When the string "computer" is part of a line in the data below, report the whole line.
──────── Material provided ────────
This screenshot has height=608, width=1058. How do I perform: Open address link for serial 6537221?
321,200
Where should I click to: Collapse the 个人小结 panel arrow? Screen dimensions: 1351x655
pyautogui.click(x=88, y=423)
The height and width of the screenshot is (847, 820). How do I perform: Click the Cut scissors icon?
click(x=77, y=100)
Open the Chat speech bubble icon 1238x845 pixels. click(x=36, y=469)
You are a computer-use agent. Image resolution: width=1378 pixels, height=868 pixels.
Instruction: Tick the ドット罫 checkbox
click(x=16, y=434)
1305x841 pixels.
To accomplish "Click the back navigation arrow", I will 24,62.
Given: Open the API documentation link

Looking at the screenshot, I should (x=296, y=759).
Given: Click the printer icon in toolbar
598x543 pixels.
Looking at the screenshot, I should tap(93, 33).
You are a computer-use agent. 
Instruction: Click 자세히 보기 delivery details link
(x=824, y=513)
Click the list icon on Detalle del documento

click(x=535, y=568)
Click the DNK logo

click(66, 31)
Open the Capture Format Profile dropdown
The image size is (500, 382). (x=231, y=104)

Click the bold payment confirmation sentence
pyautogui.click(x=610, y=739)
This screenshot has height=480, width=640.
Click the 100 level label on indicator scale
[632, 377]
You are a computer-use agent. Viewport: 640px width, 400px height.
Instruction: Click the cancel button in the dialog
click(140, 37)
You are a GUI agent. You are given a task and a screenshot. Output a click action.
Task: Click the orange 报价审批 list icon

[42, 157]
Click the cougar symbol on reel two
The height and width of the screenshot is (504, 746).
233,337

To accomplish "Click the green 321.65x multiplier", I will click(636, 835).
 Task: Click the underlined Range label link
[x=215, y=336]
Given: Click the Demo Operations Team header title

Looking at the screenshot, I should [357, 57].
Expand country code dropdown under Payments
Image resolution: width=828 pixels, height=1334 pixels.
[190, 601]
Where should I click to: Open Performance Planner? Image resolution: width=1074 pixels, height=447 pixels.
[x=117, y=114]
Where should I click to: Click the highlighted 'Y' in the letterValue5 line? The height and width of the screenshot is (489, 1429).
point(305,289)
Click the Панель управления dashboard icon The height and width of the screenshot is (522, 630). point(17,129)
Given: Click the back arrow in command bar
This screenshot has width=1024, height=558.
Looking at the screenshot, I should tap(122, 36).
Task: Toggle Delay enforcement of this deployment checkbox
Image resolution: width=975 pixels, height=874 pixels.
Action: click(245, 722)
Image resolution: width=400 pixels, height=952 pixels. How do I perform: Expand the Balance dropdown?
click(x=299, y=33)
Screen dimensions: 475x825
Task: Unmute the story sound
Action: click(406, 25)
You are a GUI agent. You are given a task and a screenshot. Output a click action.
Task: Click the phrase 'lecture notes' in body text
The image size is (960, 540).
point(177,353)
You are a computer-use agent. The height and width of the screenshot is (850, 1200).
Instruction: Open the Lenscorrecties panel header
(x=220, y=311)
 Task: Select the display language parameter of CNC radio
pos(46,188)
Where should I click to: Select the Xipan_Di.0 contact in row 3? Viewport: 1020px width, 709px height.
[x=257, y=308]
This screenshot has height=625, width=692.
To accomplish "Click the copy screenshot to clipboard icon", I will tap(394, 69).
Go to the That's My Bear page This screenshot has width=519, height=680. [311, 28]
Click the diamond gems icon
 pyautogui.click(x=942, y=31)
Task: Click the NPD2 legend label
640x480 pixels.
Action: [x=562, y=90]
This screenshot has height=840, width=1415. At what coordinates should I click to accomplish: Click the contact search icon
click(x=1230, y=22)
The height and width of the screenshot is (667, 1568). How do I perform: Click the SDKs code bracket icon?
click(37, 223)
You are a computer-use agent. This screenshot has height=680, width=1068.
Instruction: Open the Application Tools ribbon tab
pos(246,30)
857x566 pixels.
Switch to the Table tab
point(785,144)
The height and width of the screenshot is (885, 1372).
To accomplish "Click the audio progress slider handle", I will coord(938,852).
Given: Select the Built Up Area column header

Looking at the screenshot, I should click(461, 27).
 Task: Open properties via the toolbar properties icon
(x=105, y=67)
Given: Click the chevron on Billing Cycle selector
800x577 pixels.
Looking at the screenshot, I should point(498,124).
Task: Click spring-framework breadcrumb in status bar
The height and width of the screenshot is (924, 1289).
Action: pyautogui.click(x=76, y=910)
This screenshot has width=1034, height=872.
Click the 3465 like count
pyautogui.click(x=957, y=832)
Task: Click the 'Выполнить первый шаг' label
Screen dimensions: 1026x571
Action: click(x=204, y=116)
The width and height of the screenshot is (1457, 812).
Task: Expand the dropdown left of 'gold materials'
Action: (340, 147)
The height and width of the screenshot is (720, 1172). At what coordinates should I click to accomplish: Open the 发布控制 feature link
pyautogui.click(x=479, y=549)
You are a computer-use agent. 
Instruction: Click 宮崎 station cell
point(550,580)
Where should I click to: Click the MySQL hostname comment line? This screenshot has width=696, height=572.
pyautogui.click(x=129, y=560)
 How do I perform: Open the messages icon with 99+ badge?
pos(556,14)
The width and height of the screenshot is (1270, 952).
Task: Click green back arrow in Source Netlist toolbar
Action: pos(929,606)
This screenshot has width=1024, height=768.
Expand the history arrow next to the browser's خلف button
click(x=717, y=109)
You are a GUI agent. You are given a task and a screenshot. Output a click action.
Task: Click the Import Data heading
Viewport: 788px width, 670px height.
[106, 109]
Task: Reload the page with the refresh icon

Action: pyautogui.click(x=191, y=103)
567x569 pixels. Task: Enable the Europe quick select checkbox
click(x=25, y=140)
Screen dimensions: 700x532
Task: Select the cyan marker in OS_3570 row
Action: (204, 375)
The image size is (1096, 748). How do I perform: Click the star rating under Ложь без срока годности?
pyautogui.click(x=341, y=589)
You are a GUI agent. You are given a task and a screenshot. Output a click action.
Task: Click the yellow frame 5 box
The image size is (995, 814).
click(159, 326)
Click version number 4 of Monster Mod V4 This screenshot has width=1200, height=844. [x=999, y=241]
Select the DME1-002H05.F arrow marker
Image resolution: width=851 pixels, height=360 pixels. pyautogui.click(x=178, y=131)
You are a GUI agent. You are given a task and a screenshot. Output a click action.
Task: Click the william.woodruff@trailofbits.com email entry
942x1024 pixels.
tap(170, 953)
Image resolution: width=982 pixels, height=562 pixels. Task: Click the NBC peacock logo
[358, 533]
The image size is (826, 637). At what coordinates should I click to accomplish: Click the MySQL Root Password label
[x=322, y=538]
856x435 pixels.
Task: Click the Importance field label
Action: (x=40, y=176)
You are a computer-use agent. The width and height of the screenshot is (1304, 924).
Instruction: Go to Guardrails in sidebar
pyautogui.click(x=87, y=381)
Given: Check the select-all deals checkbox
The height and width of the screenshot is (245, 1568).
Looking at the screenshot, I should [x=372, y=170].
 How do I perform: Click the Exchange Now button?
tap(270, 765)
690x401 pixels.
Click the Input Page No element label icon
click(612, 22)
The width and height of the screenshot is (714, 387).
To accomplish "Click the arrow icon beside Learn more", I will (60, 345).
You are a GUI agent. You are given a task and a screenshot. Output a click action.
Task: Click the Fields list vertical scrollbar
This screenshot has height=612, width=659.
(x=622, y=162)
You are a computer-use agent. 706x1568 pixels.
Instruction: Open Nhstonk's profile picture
────────
» Solution below
You are a computer-use agent. Image resolution: width=1378 pixels, height=868 pixels.
You are a computer-use agent. 
You are a computer-use agent. Viewport: 640px width, 400px height.
You are a computer-use agent. The height and width of the screenshot is (850, 1200).
You are a computer-use agent. This screenshot has height=680, width=1068.
You are a computer-use agent. 
You are a computer-use agent. The width and height of the screenshot is (1304, 924).
You are a computer-use agent. 706x1568 pixels.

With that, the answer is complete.